The solving step is:
First, we need to solve each part of the inequality separately.

**Part 1: Solve the first inequality.**
$6 > 2a - 1$
My goal is to get 'a' all by itself.
1. I'll add 1 to both sides to get rid of the -1 with the 'a'.
$6 + 1 > 2a - 1 + 1$
$7 > 2a$
2. Now, I'll divide both sides by 2 to get 'a' alone.
$7/2 > 2a/2$
$7/2 > a$
This means 'a' is less than $7/2$ (or 3.5). So, $a < 3.5$.

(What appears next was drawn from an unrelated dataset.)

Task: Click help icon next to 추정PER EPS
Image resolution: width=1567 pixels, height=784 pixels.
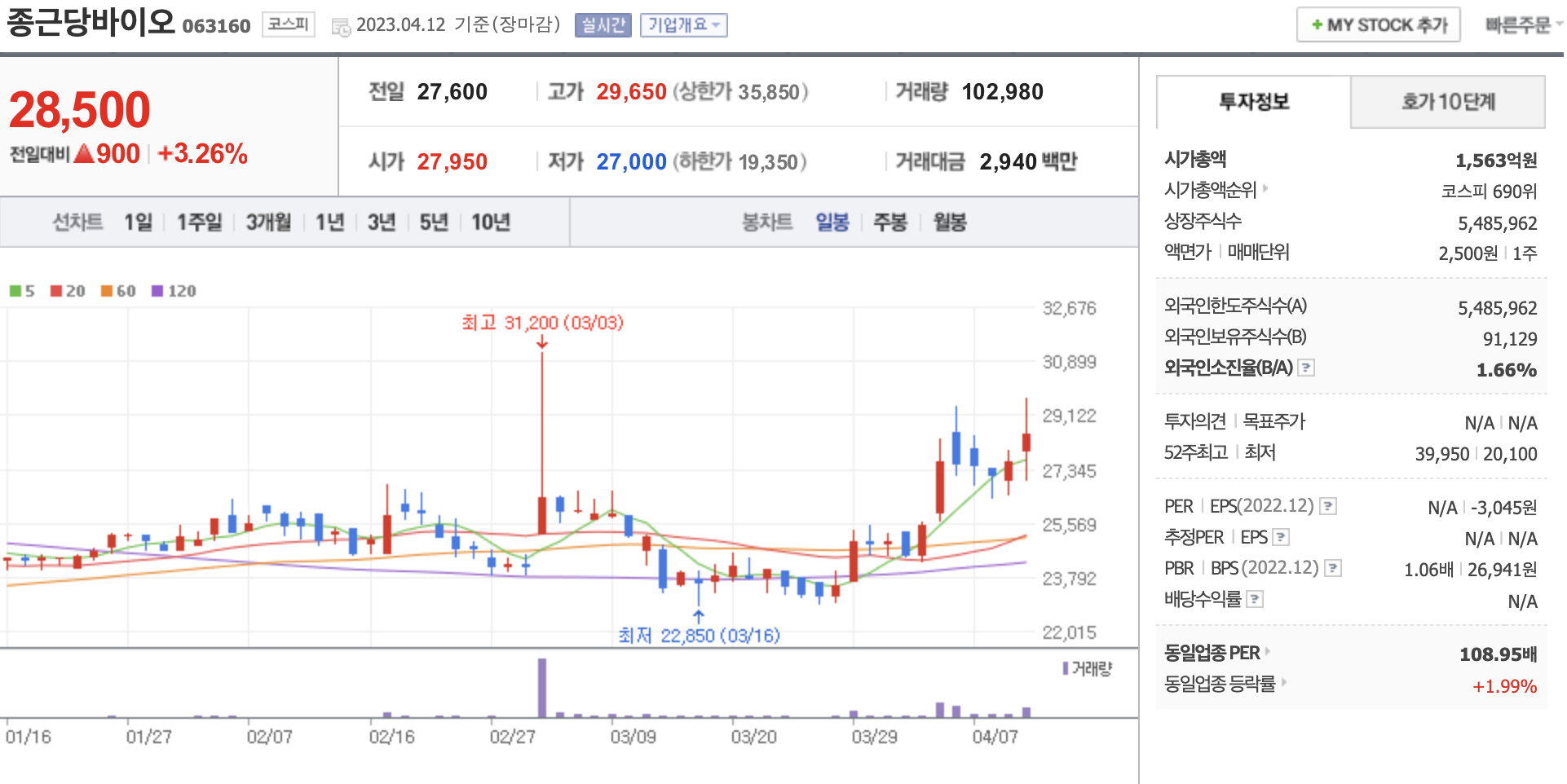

**Part 2: Solve the second inequality.**
$-4 \leq -3a + 2$
1. First, I'll subtract 2 from both sides to get the '-3a' term alone.
$-4 - 2 \leq -3a + 2 - 2$
$-6 \leq -3a$
2. Now, I need to divide by -3. This is a super important rule: **when you divide or multiply an inequality by a negative number, you have to flip the inequality sign!**
$-6 / -3 \geq -3a / -3$ (See, I flipped the $\leq$ to a $\geq$!)
$2 \geq a$
This means 'a' is less than or equal to 2. So, $a \leq 2$.

**Part 3: Combine the solutions using 'or'.**
We have two solutions: $a < 3.5$ OR $a \leq 2$.
When it says "or", it means that any number that satisfies *either* one of these conditions is part of our answer.
Let's think about it:
* Numbers that are less than 3.5: like 3, 2, 1, 0, -1...
* Numbers that are less than or equal to 2: like 2, 1, 0, -1...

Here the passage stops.